Will Smith, right, hits presenter Chris Rock on stage while presenting the award for Best Documentary Feature at the Oscars on Sunday, March 27, 2022, at the Dolby Theatre in Los Angeles. (AP Photo/Chris Pizzello)

Yet while Smith was working the dance floor, probably the biggest winner of the night was standing out on a lawn, enjoying some quiet conversation and attracting only a modest amount of attention.

APPLE MAKES ITS MARK ON HOLLYWOOD

Tim Cook, Apple’s chief executive, had managed to win the coveted Best Picture award just three years after the company launched its streaming service, with its first-ever Oscar nominee a feat that has stunned the industry. 

Perhaps once you’ve built the world’s most sophisticated tech supply chain in China, cracking Hollywood isn’t such a big deal.

Apple’s Best Picture award for CODA, a film about the ambitions of the hearing child of deaf parents, marked the first time that a streaming service has won the top Oscar. 
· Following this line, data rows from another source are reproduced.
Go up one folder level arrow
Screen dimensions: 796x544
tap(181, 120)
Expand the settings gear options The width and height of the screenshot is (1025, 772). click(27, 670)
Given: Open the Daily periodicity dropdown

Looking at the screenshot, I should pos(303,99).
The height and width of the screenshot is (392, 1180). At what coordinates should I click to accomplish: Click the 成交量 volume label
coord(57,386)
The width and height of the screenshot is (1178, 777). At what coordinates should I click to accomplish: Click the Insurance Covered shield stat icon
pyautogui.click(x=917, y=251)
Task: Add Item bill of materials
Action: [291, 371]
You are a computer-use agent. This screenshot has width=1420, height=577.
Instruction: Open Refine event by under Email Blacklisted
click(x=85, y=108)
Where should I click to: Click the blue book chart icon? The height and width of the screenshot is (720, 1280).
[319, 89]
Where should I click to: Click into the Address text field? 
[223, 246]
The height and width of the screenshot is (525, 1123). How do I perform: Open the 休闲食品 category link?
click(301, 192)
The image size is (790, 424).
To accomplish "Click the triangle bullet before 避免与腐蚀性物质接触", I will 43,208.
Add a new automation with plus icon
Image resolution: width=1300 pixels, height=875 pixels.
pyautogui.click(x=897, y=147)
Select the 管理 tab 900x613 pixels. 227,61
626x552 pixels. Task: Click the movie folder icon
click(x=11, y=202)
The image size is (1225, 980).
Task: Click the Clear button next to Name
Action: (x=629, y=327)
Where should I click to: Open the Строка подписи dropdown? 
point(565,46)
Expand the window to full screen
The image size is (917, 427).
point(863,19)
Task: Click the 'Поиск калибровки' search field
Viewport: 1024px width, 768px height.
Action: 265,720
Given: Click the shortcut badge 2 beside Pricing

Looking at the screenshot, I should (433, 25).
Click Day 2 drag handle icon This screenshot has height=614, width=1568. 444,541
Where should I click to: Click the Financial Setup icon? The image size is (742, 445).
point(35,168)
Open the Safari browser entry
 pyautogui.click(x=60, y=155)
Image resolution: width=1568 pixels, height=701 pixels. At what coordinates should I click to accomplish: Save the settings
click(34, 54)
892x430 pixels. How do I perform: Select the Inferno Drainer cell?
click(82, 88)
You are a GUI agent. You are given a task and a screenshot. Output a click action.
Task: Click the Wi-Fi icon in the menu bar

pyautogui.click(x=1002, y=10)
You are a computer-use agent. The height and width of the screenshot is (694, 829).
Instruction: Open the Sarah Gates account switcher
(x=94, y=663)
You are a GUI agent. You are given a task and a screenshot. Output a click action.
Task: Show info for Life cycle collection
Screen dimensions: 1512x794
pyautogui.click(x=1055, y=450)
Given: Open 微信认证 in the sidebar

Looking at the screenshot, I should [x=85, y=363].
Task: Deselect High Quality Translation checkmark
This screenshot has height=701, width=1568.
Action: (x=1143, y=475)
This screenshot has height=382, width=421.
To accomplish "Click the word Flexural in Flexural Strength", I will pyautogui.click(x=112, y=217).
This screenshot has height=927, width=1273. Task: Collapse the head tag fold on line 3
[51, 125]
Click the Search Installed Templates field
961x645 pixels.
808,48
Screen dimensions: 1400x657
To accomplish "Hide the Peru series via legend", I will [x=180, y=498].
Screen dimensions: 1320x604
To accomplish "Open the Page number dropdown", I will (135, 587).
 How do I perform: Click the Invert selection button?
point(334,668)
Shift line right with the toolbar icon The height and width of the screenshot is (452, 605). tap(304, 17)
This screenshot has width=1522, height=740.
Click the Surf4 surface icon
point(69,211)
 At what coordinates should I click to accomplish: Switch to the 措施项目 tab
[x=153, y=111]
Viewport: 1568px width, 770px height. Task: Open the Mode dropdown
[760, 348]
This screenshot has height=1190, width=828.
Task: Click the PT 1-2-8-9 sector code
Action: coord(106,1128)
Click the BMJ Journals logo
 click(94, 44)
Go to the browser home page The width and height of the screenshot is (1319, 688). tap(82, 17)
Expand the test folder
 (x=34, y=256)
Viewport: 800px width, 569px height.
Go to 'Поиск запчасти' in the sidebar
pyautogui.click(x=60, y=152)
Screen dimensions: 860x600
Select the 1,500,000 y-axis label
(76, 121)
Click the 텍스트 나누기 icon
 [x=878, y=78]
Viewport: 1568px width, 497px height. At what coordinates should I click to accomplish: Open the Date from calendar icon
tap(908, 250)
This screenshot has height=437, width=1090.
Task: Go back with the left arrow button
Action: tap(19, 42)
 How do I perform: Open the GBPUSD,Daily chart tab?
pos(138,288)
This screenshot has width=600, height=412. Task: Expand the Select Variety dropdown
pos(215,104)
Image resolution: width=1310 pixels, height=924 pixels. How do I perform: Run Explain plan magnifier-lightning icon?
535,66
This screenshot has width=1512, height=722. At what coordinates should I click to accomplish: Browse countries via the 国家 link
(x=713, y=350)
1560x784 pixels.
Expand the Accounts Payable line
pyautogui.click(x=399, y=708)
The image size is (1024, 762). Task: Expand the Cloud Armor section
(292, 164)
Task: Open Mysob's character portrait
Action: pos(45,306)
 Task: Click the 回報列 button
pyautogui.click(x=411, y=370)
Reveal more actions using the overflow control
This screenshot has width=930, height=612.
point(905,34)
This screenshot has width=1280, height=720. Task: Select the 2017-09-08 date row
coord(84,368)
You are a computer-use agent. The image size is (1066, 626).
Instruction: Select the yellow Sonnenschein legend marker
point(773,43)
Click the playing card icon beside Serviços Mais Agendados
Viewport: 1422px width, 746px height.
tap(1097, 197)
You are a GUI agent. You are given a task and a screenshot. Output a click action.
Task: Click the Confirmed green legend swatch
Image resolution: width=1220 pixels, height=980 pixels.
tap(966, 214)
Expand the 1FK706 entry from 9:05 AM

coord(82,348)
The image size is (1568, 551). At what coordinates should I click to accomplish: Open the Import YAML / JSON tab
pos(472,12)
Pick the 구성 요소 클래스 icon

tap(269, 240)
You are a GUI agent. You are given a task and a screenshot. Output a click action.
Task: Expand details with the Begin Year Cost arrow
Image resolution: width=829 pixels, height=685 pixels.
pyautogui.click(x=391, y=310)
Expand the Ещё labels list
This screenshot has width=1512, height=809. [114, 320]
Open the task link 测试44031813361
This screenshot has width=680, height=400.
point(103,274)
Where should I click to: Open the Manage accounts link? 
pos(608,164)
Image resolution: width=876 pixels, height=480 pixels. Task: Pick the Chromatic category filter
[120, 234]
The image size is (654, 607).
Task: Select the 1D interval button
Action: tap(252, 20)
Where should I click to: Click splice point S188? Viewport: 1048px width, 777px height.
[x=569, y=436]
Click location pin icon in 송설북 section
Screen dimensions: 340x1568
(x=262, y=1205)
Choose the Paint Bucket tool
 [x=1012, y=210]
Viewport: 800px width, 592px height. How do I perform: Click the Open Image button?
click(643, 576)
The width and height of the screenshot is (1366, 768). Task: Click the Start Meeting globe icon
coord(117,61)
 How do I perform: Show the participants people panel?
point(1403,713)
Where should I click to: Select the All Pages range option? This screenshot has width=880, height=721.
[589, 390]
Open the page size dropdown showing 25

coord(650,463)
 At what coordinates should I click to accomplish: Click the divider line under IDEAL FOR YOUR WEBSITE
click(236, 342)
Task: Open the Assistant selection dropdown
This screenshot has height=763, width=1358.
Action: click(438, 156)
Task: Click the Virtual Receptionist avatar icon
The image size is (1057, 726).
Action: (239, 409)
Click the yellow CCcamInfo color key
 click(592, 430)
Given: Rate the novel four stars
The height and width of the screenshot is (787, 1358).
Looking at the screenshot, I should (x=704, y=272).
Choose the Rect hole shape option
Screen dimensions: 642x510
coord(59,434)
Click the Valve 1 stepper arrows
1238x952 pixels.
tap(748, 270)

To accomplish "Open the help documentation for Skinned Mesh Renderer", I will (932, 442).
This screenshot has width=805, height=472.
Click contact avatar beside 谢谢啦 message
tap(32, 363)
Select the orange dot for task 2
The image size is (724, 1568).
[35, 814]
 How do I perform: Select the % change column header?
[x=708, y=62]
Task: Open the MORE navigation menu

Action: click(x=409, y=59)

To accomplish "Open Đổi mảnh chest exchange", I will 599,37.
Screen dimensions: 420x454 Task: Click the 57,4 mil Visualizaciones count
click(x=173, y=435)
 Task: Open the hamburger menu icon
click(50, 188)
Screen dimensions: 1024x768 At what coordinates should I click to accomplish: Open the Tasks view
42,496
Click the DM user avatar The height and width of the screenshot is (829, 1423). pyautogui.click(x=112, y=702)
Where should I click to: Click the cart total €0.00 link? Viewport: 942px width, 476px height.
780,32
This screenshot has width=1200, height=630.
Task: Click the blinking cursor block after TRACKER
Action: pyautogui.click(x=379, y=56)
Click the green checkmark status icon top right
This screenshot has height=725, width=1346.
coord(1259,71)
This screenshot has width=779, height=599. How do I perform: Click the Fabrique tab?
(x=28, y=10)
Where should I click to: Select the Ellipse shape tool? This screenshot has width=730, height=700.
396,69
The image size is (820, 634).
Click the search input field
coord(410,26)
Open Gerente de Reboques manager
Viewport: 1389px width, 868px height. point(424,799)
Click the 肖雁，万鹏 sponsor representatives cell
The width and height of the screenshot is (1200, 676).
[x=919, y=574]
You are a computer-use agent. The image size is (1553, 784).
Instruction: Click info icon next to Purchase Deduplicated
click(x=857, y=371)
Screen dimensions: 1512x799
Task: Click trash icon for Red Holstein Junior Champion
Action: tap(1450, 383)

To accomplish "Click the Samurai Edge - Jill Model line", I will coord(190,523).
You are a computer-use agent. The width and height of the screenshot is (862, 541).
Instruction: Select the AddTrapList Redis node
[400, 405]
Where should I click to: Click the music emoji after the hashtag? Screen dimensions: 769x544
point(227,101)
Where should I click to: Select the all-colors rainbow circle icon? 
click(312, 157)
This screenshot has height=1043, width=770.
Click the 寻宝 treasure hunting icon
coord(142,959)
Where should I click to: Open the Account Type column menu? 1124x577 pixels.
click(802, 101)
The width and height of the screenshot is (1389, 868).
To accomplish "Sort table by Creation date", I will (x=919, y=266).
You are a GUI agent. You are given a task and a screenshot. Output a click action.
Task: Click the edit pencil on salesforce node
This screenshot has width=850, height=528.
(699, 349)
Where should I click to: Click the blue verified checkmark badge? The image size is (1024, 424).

Many in Hollywood had been dreading this moment, which not only signals the end of the silver screen as the essential element of cinematic art, but also the lucrative bonuses that come with big box office hauls.

CODA’s win surely stung Netflix, which has been assiduously trying to weave itself into the fabric of Hollywood under the leadership of co-chief executive Ted Sarandos. 

Sarandos heads the Academy Museum, a US$480 million collection of moviedom’s most treasured relics that opened last autumn. Many saw his appointment as the museum’s chairman as a sign that streaming’s Hollywood takeover was complete.

TIM COOK, MOVIE MOGUL

But Sarandos covets that Best Picture Oscar. In 2019, he waged Netflix’s first Best Picture campaign, spending an estimated US$25 million to US$30 million in what was ultimately an unsuccessful bid for Alfonso Cuaron’s, Roma

Things looked more promising this year, as Netflix had two Best Picture nominees: The Power of the Dog, which entered the competition with 12 nominations, and the political satire Don’t Look Up, starring Leonardo DiCaprio and Jennifer Lawrence. 

It ended the night with just one Oscar, for Jane Campion, director of The Power of the Dog.

Apple’s triumph will send a signal to the industry’s best actors, directors and other talents that the company has the nous to win them an Oscar. 

Everyone already knew it had the money – it has roughly US$200 billion on its balance sheet – but many wondered whether it had the commitment or even a strategy. That is now clear.

So while the focus of this year’s Oscars may have been on “the slap heard around the world”, a far more significant event for the future of cinema may have been overlooked. 

Cook, the man who runs the world’s most valuable company, was learning what it feels like to be a movie mogul.